• [What the task asks]: Which lines in the listing below contain "agent"? Copy each of them.

• [Records supplied]:
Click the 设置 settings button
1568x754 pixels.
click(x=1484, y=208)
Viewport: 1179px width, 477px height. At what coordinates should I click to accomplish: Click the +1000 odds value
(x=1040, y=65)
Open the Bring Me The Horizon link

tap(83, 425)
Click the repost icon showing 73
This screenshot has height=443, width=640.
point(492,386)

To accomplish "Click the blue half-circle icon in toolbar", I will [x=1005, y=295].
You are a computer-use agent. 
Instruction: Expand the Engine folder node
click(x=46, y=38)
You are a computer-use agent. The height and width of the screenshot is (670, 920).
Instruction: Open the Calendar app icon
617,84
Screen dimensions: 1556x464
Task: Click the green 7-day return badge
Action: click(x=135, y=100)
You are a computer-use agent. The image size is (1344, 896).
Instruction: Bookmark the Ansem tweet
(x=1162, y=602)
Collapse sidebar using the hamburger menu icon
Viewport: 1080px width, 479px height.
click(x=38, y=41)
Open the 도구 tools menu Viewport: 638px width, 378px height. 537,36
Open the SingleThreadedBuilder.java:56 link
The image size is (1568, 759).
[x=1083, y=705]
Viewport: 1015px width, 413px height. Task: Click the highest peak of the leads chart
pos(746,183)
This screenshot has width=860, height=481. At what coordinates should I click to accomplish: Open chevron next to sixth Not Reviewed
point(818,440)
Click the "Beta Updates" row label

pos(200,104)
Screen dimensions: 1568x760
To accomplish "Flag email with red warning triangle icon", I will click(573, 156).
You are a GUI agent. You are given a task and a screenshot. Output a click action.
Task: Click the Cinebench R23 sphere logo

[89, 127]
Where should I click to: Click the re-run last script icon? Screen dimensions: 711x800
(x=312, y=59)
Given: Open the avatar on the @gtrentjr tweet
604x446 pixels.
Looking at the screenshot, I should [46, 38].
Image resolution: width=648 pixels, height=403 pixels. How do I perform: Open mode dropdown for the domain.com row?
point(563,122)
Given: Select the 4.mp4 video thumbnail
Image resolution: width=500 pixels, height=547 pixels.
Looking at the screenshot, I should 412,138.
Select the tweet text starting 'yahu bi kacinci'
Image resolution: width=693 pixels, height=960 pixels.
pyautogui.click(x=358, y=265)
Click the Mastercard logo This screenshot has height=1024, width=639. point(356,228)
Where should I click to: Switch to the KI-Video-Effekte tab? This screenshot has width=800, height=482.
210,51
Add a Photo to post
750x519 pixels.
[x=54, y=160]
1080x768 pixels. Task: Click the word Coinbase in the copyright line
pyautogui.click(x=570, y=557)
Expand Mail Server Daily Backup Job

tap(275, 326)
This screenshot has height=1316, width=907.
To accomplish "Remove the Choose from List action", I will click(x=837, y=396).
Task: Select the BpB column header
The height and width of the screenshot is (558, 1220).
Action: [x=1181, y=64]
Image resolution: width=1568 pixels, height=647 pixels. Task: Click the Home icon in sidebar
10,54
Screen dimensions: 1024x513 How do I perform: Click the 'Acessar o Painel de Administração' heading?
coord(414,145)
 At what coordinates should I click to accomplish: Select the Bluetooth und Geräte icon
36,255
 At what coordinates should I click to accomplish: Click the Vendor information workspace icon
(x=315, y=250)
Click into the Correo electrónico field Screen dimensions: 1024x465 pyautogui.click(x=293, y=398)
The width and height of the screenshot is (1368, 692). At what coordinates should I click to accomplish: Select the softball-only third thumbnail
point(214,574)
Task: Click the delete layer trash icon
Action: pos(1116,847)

• [Answer space]:
You are a computer-use agent. 
You are a computer-use agent. The height and width of the screenshot is (670, 920).
You are a computer-use agent. The image size is (1344, 896).
You are a GUI agent. You are given a task and a screenshot. Output a click action.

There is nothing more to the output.